**Goal:** Can you rewrite everything from the start of the material down to the line containing "pos(598,40)", with "Print" replaced by "Export" and nothing else changed?

--- Start of Data section ---

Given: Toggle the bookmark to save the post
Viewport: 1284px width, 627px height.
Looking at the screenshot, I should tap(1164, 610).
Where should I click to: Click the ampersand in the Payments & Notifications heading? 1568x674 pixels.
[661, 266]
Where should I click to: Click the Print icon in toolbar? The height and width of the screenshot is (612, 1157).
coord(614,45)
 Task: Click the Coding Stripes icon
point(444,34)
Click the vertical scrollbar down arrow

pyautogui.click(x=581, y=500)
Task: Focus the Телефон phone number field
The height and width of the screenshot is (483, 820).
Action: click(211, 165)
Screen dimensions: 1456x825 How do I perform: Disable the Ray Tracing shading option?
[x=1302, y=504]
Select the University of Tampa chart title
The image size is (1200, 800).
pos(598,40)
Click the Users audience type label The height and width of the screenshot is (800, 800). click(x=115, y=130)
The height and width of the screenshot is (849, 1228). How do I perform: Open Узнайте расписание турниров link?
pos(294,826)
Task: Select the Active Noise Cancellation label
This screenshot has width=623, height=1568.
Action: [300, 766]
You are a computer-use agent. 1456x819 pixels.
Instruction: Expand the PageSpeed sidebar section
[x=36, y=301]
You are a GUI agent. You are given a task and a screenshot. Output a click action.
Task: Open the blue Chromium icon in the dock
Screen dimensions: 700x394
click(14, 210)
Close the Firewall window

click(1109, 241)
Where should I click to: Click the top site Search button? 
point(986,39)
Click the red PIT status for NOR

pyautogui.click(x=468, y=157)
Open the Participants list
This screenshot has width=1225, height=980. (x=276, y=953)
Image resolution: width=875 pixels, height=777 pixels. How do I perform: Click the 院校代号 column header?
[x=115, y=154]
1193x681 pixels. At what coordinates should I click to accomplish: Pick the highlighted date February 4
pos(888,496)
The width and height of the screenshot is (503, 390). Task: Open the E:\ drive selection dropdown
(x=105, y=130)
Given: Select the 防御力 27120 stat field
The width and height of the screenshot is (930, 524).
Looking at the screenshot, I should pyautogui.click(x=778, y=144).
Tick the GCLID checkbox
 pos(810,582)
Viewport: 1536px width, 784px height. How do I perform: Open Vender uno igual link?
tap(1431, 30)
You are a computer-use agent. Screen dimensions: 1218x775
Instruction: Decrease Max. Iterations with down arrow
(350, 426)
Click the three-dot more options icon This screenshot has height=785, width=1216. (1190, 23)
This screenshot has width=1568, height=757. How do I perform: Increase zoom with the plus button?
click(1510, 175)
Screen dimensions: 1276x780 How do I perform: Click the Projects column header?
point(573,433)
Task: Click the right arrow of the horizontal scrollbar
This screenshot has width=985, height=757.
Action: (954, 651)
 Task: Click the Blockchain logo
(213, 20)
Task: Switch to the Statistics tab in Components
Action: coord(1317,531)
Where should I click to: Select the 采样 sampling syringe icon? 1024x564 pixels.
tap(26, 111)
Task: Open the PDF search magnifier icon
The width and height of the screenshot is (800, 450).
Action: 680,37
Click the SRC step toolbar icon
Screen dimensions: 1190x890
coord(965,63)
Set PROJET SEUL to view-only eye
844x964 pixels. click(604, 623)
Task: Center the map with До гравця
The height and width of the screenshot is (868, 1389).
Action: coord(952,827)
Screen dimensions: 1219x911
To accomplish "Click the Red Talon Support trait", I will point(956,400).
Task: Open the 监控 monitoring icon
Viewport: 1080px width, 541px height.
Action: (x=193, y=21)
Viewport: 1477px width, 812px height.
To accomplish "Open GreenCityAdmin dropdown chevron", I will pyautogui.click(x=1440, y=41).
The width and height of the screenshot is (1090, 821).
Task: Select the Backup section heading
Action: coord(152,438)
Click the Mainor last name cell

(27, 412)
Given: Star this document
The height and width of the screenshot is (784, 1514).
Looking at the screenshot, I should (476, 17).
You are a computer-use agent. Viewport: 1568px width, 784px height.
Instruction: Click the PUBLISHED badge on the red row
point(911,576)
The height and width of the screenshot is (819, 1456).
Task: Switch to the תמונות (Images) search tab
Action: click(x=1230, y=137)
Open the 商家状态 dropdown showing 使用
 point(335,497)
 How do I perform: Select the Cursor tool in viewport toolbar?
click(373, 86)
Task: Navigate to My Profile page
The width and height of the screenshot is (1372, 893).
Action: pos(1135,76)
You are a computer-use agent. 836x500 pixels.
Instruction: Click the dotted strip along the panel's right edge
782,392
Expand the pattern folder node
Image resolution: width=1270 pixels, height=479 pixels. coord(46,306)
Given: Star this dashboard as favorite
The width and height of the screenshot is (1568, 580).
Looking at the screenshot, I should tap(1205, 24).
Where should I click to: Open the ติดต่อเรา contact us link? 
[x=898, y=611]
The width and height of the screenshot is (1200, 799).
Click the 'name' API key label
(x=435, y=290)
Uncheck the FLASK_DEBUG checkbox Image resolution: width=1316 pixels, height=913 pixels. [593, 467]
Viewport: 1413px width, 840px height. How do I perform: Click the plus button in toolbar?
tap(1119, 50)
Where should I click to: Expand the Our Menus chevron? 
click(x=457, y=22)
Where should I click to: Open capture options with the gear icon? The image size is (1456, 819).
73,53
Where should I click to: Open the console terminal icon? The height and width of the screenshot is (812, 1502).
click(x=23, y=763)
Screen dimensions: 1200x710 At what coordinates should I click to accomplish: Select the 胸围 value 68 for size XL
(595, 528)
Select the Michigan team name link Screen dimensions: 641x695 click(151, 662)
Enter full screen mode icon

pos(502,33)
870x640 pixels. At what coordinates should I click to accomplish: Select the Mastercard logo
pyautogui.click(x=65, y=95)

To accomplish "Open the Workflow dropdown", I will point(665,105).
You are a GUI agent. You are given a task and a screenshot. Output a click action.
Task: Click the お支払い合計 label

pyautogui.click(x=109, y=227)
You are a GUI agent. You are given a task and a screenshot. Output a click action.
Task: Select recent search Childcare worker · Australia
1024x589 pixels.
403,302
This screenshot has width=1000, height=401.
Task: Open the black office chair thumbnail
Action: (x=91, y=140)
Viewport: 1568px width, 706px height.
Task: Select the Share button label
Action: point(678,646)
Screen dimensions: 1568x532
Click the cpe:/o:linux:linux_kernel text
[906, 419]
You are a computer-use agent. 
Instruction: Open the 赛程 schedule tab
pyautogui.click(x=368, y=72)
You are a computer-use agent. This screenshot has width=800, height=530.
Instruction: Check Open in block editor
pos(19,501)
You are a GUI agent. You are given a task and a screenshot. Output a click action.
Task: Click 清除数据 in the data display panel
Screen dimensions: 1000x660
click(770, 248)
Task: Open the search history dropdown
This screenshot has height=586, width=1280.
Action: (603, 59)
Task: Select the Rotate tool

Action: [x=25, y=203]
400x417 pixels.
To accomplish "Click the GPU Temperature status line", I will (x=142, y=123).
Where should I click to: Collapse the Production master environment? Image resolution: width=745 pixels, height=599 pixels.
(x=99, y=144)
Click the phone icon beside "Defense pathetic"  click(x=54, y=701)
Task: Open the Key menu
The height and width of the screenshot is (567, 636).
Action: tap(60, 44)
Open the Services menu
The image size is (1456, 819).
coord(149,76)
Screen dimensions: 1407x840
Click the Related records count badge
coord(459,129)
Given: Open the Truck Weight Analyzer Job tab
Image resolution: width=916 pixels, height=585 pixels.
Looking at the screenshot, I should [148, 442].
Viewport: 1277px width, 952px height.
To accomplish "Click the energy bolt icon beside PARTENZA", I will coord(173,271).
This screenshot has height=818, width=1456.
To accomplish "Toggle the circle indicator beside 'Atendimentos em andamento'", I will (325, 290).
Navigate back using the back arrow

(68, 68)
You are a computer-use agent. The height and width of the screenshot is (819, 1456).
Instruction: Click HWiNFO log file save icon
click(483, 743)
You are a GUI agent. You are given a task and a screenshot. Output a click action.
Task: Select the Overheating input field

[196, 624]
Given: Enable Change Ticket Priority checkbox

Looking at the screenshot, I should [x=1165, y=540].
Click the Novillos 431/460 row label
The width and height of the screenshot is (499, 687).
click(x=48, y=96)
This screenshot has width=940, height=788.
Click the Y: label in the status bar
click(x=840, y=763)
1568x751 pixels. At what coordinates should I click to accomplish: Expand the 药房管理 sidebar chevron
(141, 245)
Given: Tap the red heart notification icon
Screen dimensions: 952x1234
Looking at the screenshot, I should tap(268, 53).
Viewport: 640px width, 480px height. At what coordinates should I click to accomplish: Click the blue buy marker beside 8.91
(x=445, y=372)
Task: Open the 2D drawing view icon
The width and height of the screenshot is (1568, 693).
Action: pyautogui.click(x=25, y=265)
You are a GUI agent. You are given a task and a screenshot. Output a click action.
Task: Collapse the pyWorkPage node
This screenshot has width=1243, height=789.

--- End of Data section ---

**Written response:**
Given: Toggle the bookmark to save the post
Viewport: 1284px width, 627px height.
Looking at the screenshot, I should tap(1164, 610).
Where should I click to: Click the ampersand in the Payments & Notifications heading? 1568x674 pixels.
[661, 266]
Where should I click to: Click the Export icon in toolbar? The height and width of the screenshot is (612, 1157).
coord(614,45)
 Task: Click the Coding Stripes icon
point(444,34)
Click the vertical scrollbar down arrow

pyautogui.click(x=581, y=500)
Task: Focus the Телефон phone number field
The height and width of the screenshot is (483, 820).
Action: click(211, 165)
Screen dimensions: 1456x825 How do I perform: Disable the Ray Tracing shading option?
[x=1302, y=504]
Select the University of Tampa chart title
The image size is (1200, 800).
pos(598,40)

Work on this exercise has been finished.